------ MATERIAL
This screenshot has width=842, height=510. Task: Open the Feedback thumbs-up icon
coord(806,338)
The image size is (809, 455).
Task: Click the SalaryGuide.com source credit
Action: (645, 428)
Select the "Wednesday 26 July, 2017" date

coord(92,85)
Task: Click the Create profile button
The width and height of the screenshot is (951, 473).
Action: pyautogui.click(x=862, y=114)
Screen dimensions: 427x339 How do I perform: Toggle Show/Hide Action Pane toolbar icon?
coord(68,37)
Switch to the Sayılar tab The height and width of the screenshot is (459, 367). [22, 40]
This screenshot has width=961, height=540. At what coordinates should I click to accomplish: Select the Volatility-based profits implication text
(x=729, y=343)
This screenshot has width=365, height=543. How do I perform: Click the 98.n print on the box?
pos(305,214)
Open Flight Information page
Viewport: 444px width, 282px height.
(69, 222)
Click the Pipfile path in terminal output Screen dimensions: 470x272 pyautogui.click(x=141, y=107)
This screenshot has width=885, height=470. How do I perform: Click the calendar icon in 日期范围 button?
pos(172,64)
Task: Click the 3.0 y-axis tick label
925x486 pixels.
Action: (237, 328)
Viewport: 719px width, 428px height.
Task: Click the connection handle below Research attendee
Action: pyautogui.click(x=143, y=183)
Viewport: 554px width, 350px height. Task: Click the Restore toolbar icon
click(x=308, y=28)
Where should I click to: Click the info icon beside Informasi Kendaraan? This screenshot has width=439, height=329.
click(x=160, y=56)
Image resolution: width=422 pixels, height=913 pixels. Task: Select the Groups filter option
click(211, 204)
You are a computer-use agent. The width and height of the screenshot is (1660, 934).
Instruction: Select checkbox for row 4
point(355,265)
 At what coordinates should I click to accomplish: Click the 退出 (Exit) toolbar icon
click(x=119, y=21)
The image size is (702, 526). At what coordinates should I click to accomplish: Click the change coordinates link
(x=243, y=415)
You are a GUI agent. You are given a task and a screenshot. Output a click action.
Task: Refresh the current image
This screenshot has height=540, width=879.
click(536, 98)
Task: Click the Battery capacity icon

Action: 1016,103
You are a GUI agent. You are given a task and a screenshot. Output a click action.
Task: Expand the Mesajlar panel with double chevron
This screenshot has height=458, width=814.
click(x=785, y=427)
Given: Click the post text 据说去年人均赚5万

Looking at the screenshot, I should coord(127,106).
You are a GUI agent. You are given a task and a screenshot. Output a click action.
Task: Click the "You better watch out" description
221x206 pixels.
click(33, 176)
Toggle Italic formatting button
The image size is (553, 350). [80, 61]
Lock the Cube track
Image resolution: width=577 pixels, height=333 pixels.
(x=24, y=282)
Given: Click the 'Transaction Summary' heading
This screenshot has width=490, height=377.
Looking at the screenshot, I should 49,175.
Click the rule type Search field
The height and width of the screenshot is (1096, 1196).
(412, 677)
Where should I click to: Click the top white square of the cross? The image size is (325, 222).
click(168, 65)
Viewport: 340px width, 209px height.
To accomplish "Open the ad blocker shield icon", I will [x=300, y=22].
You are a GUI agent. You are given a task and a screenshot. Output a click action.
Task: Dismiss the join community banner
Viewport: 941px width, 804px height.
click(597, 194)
------------
WHAT THE TASK REQUIRES: Please write out every line of the records above as a JSON list of strings, with one string per line and any blank lines left out.

FULL RESPONSE:
[
  "This screenshot has width=842, height=510. Task: Open the Feedback thumbs-up icon",
  "coord(806,338)",
  "The image size is (809, 455).",
  "Task: Click the SalaryGuide.com source credit",
  "Action: (645, 428)",
  "Select the \"Wednesday 26 July, 2017\" date",
  "coord(92,85)",
  "Task: Click the Create profile button",
  "The width and height of the screenshot is (951, 473).",
  "Action: pyautogui.click(x=862, y=114)",
  "Screen dimensions: 427x339 How do I perform: Toggle Show/Hide Action Pane toolbar icon?",
  "coord(68,37)",
  "Switch to the Sayılar tab The height and width of the screenshot is (459, 367). [22, 40]",
  "This screenshot has width=961, height=540. At what coordinates should I click to accomplish: Select the Volatility-based profits implication text",
  "(x=729, y=343)",
  "This screenshot has width=365, height=543. How do I perform: Click the 98.n print on the box?",
  "pos(305,214)",
  "Open Flight Information page",
  "Viewport: 444px width, 282px height.",
  "(69, 222)",
  "Click the Pipfile path in terminal output Screen dimensions: 470x272 pyautogui.click(x=141, y=107)",
  "This screenshot has width=885, height=470. How do I perform: Click the calendar icon in 日期范围 button?",
  "pos(172,64)",
  "Task: Click the 3.0 y-axis tick label",
  "925x486 pixels.",
  "Action: (237, 328)",
  "Viewport: 719px width, 428px height.",
  "Task: Click the connection handle below Research attendee",
  "Action: pyautogui.click(x=143, y=183)",
  "Viewport: 554px width, 350px height. Task: Click the Restore toolbar icon",
  "click(x=308, y=28)",
  "Where should I click to: Click the info icon beside Informasi Kendaraan? This screenshot has width=439, height=329.",
  "click(x=160, y=56)",
  "Image resolution: width=422 pixels, height=913 pixels. Task: Select the Groups filter option",
  "click(211, 204)",
  "You are a computer-use agent. The width and height of the screenshot is (1660, 934).",
  "Instruction: Select checkbox for row 4",
  "point(355,265)",
  " At what coordinates should I click to accomplish: Click the 退出 (Exit) toolbar icon",
  "click(x=119, y=21)",
  "The image size is (702, 526). At what coordinates should I click to accomplish: Click the change coordinates link",
  "(x=243, y=415)",
  "You are a GUI agent. You are given a task and a screenshot. Output a click action.",
  "Task: Refresh the current image",
  "This screenshot has height=540, width=879.",
  "click(536, 98)",
  "Task: Click the Battery capacity icon",
  "Action: 1016,103",
  "You are a GUI agent. You are given a task and a screenshot. Output a click action.",
  "Task: Expand the Mesajlar panel with double chevron",
  "This screenshot has height=458, width=814.",
  "click(x=785, y=427)",
  "Given: Click the post text 据说去年人均赚5万",
  "Looking at the screenshot, I should coord(127,106).",
  "You are a GUI agent. You are given a task and a screenshot. Output a click action.",
  "Task: Click the \"You better watch out\" description",
  "221x206 pixels.",
  "click(33, 176)",
  "Toggle Italic formatting button",
  "The image size is (553, 350). [80, 61]",
  "Lock the Cube track",
  "Image resolution: width=577 pixels, height=333 pixels.",
  "(x=24, y=282)",
  "Given: Click the 'Transaction Summary' heading",
  "This screenshot has width=490, height=377.",
  "Looking at the screenshot, I should 49,175.",
  "Click the rule type Search field",
  "The height and width of the screenshot is (1096, 1196).",
  "(412, 677)",
  "Where should I click to: Click the top white square of the cross? The image size is (325, 222).",
  "click(168, 65)",
  "Viewport: 340px width, 209px height.",
  "To accomplish \"Open the ad blocker shield icon\", I will [x=300, y=22].",
  "You are a GUI agent. You are given a task and a screenshot. Output a click action.",
  "Task: Dismiss the join community banner",
  "Viewport: 941px width, 804px height.",
  "click(597, 194)"
]